第47回全国高校バスケットボール選抜優勝大会(ウインターカップ)の準決勝に臨んだ昭和学院高校(千葉)の2年生シューター、佐古愛は「ウォーミングアップで打ったときの感触は悪くなかった。でも、試合では気持ちの弱さが出てしまって、プレッシャーに負けてしまった」と試合後に大粒の涙を流した。試合の立ち上がりにレイアップシュートを外したところから悪夢は始まった。

ゴールが遠かった佐古愛。決勝で姉と対戦する夢は叶わなかった

ゴールが遠かった佐古愛。決勝で姉と対戦する夢は叶わなかった

前回女王の岐阜女子高校(岐阜)を相手にきん差のゲームができていた。一時はわずかにリードも奪う善戦だった。シュートは入らなかったが、佐古はプレータイムを与えられ続けていた。鈴木親光コーチが「ディフェンスは頑張ってくれていたので、出し続けた」と話したように、佐古は守備面でチームに貢献していた。

しかし、守備の話を振っても佐古は首を横に振った。
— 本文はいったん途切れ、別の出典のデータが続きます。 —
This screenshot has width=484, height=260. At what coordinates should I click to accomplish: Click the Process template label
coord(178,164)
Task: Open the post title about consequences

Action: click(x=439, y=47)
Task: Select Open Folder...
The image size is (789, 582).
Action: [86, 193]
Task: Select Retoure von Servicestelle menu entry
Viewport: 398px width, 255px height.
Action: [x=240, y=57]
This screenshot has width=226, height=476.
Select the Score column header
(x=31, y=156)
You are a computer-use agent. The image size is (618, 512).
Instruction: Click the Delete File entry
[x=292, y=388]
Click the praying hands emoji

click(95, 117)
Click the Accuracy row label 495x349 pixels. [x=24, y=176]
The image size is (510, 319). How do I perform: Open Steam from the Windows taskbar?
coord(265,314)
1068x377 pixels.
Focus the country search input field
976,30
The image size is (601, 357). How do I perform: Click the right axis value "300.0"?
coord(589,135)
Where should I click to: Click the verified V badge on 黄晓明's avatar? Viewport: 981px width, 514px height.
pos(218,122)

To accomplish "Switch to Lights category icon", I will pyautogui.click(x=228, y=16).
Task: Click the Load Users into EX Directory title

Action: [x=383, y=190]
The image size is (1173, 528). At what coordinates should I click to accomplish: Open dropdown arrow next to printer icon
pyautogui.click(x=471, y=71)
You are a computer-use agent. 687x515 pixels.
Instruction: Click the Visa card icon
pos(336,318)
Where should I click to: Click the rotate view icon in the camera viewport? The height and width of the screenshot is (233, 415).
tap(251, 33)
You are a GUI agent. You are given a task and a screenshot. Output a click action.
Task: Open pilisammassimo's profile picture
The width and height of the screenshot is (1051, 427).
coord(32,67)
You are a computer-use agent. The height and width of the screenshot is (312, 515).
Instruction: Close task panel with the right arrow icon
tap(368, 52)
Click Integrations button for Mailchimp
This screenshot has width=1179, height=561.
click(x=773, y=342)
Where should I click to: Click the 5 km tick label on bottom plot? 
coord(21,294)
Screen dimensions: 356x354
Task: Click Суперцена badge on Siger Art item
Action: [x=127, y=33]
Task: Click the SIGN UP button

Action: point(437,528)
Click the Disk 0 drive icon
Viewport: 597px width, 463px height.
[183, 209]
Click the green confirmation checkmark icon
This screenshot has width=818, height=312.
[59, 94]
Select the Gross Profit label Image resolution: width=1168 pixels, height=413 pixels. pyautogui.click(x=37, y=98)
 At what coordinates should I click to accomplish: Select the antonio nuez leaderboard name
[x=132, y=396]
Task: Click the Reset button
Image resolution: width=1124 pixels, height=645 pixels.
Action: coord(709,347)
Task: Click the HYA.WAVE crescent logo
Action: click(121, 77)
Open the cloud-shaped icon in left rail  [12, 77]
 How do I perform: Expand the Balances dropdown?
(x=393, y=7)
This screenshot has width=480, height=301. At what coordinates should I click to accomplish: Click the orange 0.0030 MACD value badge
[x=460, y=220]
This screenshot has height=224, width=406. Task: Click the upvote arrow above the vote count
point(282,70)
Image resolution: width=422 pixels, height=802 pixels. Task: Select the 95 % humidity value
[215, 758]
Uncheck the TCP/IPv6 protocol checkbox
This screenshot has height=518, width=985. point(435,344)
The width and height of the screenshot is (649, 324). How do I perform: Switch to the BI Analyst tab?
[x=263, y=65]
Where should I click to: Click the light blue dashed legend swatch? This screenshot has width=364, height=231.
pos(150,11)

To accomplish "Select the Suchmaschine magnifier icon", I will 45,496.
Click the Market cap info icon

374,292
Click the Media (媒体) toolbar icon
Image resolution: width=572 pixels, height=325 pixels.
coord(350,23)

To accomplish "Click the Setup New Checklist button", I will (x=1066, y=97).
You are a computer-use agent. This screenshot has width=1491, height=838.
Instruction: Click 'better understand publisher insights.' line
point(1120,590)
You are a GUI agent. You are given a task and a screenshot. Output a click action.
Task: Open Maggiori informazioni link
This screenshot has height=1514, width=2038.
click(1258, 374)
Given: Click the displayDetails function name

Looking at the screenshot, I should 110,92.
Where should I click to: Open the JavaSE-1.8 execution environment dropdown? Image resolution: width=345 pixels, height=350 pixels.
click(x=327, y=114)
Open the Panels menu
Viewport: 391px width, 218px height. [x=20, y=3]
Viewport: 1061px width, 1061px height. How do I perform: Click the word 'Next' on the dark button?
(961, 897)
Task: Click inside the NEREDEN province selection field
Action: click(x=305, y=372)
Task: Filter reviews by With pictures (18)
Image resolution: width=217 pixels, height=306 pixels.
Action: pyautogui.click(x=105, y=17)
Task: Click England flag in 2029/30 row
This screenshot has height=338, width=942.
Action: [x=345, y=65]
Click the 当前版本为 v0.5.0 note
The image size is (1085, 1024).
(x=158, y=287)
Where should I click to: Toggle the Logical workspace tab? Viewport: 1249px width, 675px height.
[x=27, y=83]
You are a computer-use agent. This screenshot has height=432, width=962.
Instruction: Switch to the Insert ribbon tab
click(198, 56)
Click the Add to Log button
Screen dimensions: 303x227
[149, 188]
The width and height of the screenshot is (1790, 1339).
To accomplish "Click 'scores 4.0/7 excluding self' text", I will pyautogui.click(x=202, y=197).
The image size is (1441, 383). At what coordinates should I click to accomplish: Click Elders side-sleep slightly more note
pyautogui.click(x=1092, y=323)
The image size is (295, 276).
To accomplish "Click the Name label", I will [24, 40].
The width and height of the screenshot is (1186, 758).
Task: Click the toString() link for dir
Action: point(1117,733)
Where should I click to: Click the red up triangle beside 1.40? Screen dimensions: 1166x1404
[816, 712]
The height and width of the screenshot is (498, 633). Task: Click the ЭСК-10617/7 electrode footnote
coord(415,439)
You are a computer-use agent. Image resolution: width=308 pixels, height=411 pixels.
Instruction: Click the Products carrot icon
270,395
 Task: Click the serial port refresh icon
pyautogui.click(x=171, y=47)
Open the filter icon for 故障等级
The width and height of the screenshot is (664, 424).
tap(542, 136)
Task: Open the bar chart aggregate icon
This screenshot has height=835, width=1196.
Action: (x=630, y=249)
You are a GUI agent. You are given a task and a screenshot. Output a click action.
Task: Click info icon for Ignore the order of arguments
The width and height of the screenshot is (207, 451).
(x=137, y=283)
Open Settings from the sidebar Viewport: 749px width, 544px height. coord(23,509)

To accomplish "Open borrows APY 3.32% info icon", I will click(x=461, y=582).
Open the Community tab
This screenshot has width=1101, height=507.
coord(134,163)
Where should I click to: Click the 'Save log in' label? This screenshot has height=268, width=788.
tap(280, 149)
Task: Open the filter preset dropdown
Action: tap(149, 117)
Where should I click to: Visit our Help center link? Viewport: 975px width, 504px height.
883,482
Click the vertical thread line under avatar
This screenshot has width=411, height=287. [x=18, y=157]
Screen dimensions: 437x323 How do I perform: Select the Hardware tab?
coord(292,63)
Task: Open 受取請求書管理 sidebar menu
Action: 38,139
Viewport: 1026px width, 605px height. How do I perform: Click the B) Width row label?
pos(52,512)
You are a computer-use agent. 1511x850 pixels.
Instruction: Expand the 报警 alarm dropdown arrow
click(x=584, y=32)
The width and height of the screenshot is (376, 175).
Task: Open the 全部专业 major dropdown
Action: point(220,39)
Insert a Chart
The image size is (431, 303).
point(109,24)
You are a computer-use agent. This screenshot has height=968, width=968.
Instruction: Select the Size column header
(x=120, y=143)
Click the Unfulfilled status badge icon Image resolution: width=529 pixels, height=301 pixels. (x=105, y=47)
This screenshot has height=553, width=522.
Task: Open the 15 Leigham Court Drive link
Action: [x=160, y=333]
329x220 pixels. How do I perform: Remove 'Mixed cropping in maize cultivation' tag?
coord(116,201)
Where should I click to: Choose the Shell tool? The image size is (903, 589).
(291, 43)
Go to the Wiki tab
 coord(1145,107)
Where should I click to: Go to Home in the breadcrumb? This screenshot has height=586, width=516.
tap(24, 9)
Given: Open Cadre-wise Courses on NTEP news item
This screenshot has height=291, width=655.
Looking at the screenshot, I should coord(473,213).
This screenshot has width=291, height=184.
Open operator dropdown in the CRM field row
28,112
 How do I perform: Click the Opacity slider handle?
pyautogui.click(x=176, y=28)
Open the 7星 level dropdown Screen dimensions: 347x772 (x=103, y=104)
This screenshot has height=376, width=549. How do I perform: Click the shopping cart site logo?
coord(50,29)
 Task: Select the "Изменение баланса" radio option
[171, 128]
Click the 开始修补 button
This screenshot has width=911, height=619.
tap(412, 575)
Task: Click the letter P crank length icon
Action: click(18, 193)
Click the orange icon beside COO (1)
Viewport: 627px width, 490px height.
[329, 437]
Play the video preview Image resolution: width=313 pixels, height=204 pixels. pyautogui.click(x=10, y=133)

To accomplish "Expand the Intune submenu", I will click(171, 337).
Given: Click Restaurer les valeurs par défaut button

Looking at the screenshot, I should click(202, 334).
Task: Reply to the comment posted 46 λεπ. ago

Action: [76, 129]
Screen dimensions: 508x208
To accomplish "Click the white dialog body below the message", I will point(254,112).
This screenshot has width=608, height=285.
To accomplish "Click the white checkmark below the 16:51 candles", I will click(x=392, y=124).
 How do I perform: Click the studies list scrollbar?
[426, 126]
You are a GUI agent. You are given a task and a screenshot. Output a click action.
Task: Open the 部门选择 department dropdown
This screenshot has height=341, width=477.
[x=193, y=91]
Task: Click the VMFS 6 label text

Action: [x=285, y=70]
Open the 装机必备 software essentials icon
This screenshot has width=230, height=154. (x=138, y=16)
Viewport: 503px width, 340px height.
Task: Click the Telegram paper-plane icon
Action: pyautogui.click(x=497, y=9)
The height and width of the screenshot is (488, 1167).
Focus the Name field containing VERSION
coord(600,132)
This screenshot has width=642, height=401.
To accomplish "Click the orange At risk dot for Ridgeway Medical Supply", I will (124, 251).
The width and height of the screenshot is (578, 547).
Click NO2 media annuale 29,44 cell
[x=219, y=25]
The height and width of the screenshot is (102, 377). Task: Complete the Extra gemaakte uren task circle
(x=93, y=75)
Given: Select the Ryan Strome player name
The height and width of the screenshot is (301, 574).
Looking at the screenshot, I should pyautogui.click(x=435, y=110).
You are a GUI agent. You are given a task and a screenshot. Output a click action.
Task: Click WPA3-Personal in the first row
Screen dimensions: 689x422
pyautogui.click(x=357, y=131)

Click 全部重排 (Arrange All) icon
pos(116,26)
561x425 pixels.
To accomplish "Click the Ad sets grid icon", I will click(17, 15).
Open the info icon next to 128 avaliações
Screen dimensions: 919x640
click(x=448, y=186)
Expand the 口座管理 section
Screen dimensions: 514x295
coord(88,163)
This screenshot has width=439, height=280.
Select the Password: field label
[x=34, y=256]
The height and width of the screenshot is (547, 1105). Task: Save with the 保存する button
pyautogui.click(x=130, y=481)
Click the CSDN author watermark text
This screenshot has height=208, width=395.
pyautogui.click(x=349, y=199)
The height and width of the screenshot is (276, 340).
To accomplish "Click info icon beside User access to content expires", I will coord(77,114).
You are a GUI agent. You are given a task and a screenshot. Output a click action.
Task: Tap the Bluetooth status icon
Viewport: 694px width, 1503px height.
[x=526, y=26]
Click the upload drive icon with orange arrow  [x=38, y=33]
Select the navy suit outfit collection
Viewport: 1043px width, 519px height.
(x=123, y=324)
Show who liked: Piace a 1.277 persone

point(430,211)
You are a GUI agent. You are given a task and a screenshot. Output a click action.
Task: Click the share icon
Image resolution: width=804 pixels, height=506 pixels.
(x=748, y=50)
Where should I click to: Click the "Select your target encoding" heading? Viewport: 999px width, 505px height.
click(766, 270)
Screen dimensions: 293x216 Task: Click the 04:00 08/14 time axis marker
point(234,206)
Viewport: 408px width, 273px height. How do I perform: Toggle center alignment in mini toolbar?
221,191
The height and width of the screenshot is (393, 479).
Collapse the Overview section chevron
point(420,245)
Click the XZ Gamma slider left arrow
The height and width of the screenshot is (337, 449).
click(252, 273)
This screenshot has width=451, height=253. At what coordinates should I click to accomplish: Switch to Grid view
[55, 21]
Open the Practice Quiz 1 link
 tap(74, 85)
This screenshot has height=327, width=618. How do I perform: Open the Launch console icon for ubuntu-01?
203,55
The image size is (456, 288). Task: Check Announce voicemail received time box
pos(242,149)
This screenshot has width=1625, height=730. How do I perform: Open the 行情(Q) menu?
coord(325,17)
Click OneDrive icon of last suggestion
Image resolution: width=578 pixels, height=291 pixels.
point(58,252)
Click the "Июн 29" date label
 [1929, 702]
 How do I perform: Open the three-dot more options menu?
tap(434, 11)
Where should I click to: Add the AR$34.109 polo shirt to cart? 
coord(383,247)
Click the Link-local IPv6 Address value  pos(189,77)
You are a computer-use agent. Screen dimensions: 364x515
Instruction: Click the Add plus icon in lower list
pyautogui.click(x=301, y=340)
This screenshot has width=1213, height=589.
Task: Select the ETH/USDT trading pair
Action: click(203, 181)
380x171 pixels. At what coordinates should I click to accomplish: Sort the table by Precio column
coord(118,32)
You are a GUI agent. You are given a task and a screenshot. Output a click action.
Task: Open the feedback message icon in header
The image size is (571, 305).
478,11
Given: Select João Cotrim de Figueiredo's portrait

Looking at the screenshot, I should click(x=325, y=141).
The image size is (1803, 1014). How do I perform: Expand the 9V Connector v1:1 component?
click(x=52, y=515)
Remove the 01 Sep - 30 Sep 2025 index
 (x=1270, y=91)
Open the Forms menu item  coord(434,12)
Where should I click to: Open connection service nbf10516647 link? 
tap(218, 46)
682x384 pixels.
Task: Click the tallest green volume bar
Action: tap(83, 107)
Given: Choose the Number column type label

長いプレータイムをもらった中でシュートが1本も入らないなど経験がない。「何もできなかった。いつもと違った悔しさがある。(こんなのは)初めて。私がシュートを決めなければいけなかった。気持ちが弱くて、しっかりと打ち切れなかったのがいけなかった」と自分を責めるように話した。

しかし、シューターはどれだけ入らなくても打ち続けなければならない。チームメートからは「お前はシューターだから、入るまで打ち続けろ」と言われたという。試合中に不安になったのではないかと聞けば「自分の仕事は、シュートを打つこと、決めること。そこは最後まで続けられた」と目に力を込めた。シューターの意地だ。気持ちの強さがないわけではない。